• What the task asks:
Give back every line of the data, word for word.

• Task input:

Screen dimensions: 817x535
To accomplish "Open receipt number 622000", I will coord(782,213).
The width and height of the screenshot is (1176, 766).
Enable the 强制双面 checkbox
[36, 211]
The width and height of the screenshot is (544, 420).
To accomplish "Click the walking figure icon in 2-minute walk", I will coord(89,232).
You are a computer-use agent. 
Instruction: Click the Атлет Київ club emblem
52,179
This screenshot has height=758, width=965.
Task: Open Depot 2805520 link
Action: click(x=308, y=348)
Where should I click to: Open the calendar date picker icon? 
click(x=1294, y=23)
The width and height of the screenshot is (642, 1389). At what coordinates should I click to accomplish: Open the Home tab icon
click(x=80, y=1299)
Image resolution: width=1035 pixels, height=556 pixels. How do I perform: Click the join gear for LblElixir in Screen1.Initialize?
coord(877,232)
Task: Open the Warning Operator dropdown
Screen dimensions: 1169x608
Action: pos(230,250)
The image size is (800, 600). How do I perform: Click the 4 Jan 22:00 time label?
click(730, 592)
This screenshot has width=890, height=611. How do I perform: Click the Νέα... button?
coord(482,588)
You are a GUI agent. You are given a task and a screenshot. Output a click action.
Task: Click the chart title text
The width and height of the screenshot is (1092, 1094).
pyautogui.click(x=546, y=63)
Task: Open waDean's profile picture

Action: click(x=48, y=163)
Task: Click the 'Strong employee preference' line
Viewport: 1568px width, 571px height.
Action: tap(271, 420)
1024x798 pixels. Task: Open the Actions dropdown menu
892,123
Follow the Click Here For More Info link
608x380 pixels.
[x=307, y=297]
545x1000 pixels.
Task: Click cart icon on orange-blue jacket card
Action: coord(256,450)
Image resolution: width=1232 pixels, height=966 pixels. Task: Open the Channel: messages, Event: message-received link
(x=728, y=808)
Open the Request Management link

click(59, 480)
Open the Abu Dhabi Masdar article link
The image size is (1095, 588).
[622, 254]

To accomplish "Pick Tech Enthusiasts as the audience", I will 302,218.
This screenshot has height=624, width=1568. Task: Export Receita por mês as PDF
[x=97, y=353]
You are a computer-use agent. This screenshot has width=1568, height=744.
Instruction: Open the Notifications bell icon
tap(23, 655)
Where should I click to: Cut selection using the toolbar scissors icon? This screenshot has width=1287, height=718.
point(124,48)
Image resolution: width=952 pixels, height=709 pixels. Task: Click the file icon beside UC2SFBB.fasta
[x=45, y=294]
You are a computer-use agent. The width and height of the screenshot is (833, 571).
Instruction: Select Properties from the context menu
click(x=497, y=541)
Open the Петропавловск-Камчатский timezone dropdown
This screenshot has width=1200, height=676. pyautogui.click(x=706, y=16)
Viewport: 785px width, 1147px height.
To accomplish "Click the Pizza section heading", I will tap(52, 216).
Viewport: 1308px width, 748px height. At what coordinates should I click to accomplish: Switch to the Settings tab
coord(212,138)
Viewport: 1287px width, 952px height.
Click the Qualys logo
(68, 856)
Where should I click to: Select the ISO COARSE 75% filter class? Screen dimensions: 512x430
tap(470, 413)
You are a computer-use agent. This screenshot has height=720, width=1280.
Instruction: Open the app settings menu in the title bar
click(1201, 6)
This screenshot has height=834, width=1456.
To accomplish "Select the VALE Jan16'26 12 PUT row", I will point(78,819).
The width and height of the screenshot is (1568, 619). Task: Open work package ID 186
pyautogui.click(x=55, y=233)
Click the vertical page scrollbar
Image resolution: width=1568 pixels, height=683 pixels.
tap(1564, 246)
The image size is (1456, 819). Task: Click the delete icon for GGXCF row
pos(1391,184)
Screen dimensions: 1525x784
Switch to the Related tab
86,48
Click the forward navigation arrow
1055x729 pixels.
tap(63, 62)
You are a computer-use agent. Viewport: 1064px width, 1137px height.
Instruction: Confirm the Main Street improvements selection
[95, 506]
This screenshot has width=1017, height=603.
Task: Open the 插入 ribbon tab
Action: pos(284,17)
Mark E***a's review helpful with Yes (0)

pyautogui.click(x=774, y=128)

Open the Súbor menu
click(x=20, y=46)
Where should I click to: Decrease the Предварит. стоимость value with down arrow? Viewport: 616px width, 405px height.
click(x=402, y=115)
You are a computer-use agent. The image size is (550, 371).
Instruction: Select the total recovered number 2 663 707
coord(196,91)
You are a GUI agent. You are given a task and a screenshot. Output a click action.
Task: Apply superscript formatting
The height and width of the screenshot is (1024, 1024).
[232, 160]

• Exercise solution:
Screen dimensions: 817x535
To accomplish "Open receipt number 622000", I will coord(782,213).
The width and height of the screenshot is (1176, 766).
Enable the 强制双面 checkbox
[36, 211]
The width and height of the screenshot is (544, 420).
To accomplish "Click the walking figure icon in 2-minute walk", I will coord(89,232).
You are a computer-use agent. 
Instruction: Click the Атлет Київ club emblem
52,179
This screenshot has height=758, width=965.
Task: Open Depot 2805520 link
Action: click(x=308, y=348)
Where should I click to: Open the calendar date picker icon? 
click(x=1294, y=23)
The width and height of the screenshot is (642, 1389). At what coordinates should I click to accomplish: Open the Home tab icon
click(x=80, y=1299)
Image resolution: width=1035 pixels, height=556 pixels. How do I perform: Click the join gear for LblElixir in Screen1.Initialize?
coord(877,232)
Task: Open the Warning Operator dropdown
Screen dimensions: 1169x608
Action: pos(230,250)
The image size is (800, 600). How do I perform: Click the 4 Jan 22:00 time label?
click(730, 592)
This screenshot has width=890, height=611. How do I perform: Click the Νέα... button?
coord(482,588)
You are a GUI agent. You are given a task and a screenshot. Output a click action.
Task: Click the chart title text
The width and height of the screenshot is (1092, 1094).
pyautogui.click(x=546, y=63)
Task: Open waDean's profile picture

Action: click(x=48, y=163)
Task: Click the 'Strong employee preference' line
Viewport: 1568px width, 571px height.
Action: tap(271, 420)
1024x798 pixels. Task: Open the Actions dropdown menu
892,123
Follow the Click Here For More Info link
608x380 pixels.
[x=307, y=297]
545x1000 pixels.
Task: Click cart icon on orange-blue jacket card
Action: coord(256,450)
Image resolution: width=1232 pixels, height=966 pixels. Task: Open the Channel: messages, Event: message-received link
(x=728, y=808)
Open the Request Management link

click(59, 480)
Open the Abu Dhabi Masdar article link
The image size is (1095, 588).
[622, 254]

To accomplish "Pick Tech Enthusiasts as the audience", I will 302,218.
This screenshot has height=624, width=1568. Task: Export Receita por mês as PDF
[x=97, y=353]
You are a computer-use agent. This screenshot has width=1568, height=744.
Instruction: Open the Notifications bell icon
tap(23, 655)
Where should I click to: Cut selection using the toolbar scissors icon? This screenshot has width=1287, height=718.
point(124,48)
Image resolution: width=952 pixels, height=709 pixels. Task: Click the file icon beside UC2SFBB.fasta
[x=45, y=294]
You are a computer-use agent. The width and height of the screenshot is (833, 571).
Instruction: Select Properties from the context menu
click(x=497, y=541)
Open the Петропавловск-Камчатский timezone dropdown
This screenshot has width=1200, height=676. pyautogui.click(x=706, y=16)
Viewport: 785px width, 1147px height.
To accomplish "Click the Pizza section heading", I will tap(52, 216).
Viewport: 1308px width, 748px height. At what coordinates should I click to accomplish: Switch to the Settings tab
coord(212,138)
Viewport: 1287px width, 952px height.
Click the Qualys logo
(68, 856)
Where should I click to: Select the ISO COARSE 75% filter class? Screen dimensions: 512x430
tap(470, 413)
You are a computer-use agent. This screenshot has height=720, width=1280.
Instruction: Open the app settings menu in the title bar
click(1201, 6)
This screenshot has height=834, width=1456.
To accomplish "Select the VALE Jan16'26 12 PUT row", I will point(78,819).
The width and height of the screenshot is (1568, 619). Task: Open work package ID 186
pyautogui.click(x=55, y=233)
Click the vertical page scrollbar
Image resolution: width=1568 pixels, height=683 pixels.
tap(1564, 246)
The image size is (1456, 819). Task: Click the delete icon for GGXCF row
pos(1391,184)
Screen dimensions: 1525x784
Switch to the Related tab
86,48
Click the forward navigation arrow
1055x729 pixels.
tap(63, 62)
You are a computer-use agent. Viewport: 1064px width, 1137px height.
Instruction: Confirm the Main Street improvements selection
[95, 506]
This screenshot has width=1017, height=603.
Task: Open the 插入 ribbon tab
Action: pos(284,17)
Mark E***a's review helpful with Yes (0)

pyautogui.click(x=774, y=128)

Open the Súbor menu
click(x=20, y=46)
Where should I click to: Decrease the Предварит. стоимость value with down arrow? Viewport: 616px width, 405px height.
click(x=402, y=115)
You are a computer-use agent. The image size is (550, 371).
Instruction: Select the total recovered number 2 663 707
coord(196,91)
You are a GUI agent. You are given a task and a screenshot. Output a click action.
Task: Apply superscript formatting
The height and width of the screenshot is (1024, 1024).
[232, 160]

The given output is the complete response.